Evaluate the definite integral by the limit definition.$$\int_{-2}^{1}\left(2 x^{2}+3\right) d x$$

Answer

**step1 Define the parameters for the limit definition of the integral**

The definite integral can be evaluated using the limit definition, which is based on Riemann sums.
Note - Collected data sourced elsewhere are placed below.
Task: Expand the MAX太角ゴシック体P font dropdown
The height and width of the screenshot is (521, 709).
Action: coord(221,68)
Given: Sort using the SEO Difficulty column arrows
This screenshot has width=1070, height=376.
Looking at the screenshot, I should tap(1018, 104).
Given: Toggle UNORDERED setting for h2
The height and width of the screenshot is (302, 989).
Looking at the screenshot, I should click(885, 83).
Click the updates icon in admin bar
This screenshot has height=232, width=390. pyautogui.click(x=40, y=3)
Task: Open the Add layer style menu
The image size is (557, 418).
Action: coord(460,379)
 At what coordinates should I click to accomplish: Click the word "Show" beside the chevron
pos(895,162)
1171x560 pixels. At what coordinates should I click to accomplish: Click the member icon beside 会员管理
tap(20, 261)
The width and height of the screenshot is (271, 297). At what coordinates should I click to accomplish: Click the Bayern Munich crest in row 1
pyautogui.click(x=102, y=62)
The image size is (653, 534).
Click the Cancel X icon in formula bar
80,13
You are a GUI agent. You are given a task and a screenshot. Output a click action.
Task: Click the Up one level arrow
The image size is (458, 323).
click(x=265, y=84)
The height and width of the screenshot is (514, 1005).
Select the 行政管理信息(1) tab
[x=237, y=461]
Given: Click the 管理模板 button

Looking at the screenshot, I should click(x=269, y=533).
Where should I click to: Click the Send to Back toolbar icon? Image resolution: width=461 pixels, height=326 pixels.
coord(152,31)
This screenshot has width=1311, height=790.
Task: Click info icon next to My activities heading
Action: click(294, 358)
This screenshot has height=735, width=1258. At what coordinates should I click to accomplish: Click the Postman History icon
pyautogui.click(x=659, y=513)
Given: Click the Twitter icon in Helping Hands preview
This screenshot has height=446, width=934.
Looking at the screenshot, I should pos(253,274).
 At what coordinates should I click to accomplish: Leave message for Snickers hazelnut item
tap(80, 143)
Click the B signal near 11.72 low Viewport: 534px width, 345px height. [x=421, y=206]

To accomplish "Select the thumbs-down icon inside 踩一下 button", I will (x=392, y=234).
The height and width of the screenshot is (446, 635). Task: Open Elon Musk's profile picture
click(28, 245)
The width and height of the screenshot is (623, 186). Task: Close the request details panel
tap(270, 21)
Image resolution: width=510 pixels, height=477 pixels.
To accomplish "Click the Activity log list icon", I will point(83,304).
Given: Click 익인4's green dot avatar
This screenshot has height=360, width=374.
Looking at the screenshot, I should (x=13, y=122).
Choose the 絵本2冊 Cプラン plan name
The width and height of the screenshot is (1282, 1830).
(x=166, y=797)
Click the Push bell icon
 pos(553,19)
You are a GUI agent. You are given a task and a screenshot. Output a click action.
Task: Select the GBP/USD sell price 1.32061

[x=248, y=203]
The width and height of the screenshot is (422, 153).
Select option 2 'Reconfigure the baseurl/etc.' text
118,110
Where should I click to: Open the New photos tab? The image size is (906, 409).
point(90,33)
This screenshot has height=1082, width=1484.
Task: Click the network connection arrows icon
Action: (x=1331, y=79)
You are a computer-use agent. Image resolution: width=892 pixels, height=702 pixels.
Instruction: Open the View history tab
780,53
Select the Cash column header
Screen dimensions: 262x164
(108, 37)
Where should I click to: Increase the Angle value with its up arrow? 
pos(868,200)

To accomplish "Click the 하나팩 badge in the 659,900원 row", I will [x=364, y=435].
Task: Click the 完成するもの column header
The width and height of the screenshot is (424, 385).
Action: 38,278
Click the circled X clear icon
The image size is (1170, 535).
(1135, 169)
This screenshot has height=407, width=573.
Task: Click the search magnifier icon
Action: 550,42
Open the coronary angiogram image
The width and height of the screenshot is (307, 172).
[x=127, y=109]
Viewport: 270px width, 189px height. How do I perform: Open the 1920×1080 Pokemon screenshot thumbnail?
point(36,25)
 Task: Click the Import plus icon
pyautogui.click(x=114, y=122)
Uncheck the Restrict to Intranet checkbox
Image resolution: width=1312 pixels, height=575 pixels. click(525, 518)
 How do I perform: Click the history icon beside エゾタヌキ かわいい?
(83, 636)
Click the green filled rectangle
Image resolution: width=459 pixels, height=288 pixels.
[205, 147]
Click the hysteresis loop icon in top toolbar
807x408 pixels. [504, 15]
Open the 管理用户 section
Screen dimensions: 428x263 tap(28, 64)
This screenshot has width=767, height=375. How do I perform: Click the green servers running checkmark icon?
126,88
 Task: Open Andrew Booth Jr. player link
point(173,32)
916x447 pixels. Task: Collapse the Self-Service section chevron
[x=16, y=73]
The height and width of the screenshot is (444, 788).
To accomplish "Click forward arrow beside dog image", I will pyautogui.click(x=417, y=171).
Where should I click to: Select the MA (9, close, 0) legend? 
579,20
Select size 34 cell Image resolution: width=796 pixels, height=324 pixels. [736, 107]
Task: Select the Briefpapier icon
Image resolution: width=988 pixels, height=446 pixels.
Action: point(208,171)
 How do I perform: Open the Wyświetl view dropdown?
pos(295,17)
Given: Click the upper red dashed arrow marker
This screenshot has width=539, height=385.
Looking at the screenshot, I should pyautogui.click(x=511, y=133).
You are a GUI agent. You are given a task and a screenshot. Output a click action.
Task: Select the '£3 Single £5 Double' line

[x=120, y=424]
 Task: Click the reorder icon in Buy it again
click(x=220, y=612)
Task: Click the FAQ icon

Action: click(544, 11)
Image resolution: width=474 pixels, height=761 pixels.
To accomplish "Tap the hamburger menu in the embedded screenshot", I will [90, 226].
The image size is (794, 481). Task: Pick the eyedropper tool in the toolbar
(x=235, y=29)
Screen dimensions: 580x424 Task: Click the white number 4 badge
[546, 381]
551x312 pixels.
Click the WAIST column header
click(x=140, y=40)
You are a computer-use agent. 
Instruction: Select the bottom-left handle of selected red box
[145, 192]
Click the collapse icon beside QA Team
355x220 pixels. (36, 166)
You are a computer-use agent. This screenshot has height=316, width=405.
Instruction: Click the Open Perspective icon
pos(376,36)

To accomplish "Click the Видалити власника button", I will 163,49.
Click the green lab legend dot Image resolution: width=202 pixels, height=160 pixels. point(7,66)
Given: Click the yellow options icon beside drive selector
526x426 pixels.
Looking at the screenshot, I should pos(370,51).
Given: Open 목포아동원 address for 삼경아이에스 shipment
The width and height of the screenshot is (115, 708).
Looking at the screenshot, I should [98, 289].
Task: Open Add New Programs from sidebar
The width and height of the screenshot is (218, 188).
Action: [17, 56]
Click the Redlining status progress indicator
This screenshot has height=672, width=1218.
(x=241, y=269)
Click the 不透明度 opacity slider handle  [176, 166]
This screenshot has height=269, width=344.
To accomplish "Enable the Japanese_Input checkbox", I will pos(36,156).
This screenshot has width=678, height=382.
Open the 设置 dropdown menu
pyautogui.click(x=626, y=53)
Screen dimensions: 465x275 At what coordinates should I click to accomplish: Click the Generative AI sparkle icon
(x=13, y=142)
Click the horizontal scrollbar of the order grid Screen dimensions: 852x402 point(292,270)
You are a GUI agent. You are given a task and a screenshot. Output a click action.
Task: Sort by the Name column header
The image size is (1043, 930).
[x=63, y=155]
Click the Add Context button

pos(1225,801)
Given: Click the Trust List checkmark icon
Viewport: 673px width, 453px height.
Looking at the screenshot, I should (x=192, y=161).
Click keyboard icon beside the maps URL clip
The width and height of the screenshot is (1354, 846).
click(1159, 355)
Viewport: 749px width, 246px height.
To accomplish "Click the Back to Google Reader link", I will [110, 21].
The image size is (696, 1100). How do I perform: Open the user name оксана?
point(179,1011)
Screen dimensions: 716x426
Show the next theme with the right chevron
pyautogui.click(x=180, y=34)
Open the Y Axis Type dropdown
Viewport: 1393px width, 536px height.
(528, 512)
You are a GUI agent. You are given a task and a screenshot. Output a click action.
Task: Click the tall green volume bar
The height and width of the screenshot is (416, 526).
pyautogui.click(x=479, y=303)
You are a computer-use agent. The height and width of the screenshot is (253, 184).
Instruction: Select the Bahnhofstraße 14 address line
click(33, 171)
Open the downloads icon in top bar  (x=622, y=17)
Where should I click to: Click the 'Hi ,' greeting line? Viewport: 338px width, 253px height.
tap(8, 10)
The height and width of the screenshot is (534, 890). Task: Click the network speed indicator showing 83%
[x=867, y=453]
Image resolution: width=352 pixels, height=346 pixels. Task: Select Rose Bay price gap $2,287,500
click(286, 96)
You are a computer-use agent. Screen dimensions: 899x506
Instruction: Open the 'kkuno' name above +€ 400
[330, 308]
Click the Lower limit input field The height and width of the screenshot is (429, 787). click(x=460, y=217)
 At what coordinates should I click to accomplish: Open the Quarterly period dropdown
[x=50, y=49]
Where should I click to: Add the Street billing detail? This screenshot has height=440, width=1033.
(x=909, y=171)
The formula for the definite integral from a to b of f(x) is given by:

$$\int_{a}^{b} f(x) dx = \lim_{n \to \infty} \sum_{i=1}^{n} f(x_i) \Delta x$$

where $$\Delta x = \frac{b-a}{n}$$ and $$x_i = a + i \Delta x$$ (using the right endpoint method).

In this problem, we have:
$$f(x) = 2x^2 + 3$$
$$a = -2$$
$$b = 1$$

First, we calculate $$\Delta x$$:

$$\Delta x = \frac{b-a}{n} = \frac{1 - (-2)}{n} = \frac{3}{n}$$

**step2 Determine the expression for $$x_i$$**

Next, we find the expression for $$x_i$$, which represents the right endpoint of the i-th subinterval:

$$x_i = a + i \Delta x$$

Substitute the values of a and $$\Delta x$$:

$$x_i = -2 + i \left(\frac{3}{n}\right) = -2 + \frac{3i}{n}$$

**step3 Calculate $$f(x_i)$$**

Now, we substitute $$x_i$$ into the function $$f(x) = 2x^2 + 3$$ to find $$f(x_i)$$.

$$f(x_i) = f\left(-2 + \frac{3i}{n}\right) = 2\left(-2 + \frac{3i}{n}\right)^2 + 3$$

Expand the squared term:

$$= 2\left( (-2)^2 + 2(-2)\left(\frac{3i}{n}\right) + \left(\frac{3i}{n}\right)^2 \right) + 3$$

$$= 2\left( 4 - \frac{12i}{n} + \frac{9i^2}{n^2} \right) + 3$$

Distribute the 2 and combine constant terms:

$$= 8 - \frac{24i}{n} + \frac{18i^2}{n^2} + 3$$

$$= 11 - \frac{24i}{n} + \frac{18i^2}{n^2}$$

**step4 Formulate the Riemann Sum**

Now we construct the Riemann sum, which is $$\sum_{i=1}^{n} f(x_i) \Delta x$$.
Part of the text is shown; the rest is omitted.